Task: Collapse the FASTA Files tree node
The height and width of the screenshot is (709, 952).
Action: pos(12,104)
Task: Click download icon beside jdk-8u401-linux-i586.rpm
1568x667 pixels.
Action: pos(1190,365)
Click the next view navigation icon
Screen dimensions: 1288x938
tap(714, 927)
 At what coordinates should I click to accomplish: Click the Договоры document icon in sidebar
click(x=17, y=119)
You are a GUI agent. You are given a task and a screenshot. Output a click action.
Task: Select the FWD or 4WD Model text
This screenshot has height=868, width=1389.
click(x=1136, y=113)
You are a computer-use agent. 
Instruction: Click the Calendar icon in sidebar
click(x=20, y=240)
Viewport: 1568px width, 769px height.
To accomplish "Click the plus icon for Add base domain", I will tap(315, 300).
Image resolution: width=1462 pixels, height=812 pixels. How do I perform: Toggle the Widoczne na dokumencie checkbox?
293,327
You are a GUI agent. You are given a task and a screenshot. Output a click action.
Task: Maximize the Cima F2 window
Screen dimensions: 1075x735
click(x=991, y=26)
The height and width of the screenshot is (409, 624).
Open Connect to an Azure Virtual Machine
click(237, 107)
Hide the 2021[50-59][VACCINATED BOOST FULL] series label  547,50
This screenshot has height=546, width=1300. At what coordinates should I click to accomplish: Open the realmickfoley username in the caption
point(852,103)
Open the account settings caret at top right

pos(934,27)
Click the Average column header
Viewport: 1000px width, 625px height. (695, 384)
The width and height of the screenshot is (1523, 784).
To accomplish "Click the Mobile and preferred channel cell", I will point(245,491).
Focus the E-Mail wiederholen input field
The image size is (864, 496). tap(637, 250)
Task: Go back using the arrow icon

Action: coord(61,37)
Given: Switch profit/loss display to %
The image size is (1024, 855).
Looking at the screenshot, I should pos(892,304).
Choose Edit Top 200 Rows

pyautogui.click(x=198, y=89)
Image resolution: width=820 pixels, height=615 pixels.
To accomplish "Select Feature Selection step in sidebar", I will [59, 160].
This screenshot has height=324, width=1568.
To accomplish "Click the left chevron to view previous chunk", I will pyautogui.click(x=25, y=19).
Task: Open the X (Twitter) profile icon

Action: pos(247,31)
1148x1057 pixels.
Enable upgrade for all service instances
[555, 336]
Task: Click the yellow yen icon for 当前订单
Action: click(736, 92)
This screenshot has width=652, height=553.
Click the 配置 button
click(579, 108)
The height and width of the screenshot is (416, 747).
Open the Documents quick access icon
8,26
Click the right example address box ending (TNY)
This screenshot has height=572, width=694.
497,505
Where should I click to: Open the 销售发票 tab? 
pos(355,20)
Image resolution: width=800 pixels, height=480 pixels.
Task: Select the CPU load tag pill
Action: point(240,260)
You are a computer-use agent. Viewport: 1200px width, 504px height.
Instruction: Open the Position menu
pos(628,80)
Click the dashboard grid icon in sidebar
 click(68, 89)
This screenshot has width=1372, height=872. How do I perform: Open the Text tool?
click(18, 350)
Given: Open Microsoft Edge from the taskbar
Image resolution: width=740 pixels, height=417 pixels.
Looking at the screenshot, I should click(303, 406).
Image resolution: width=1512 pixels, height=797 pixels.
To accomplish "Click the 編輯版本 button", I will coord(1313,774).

· · · · · · ·

As the answer, set down only the lines from the data above between the one holding "Task: Go back using the arrow icon" and the one holding "The height and width of the screenshot is (416, 747).", inclusive, exactly as they read.

Task: Go back using the arrow icon

Action: coord(61,37)
Given: Switch profit/loss display to %
The image size is (1024, 855).
Looking at the screenshot, I should pos(892,304).
Choose Edit Top 200 Rows

pyautogui.click(x=198, y=89)
Image resolution: width=820 pixels, height=615 pixels.
To accomplish "Select Feature Selection step in sidebar", I will [59, 160].
This screenshot has height=324, width=1568.
To accomplish "Click the left chevron to view previous chunk", I will pyautogui.click(x=25, y=19).
Task: Open the X (Twitter) profile icon

Action: pos(247,31)
1148x1057 pixels.
Enable upgrade for all service instances
[555, 336]
Task: Click the yellow yen icon for 当前订单
Action: click(736, 92)
This screenshot has width=652, height=553.
Click the 配置 button
click(579, 108)
The height and width of the screenshot is (416, 747).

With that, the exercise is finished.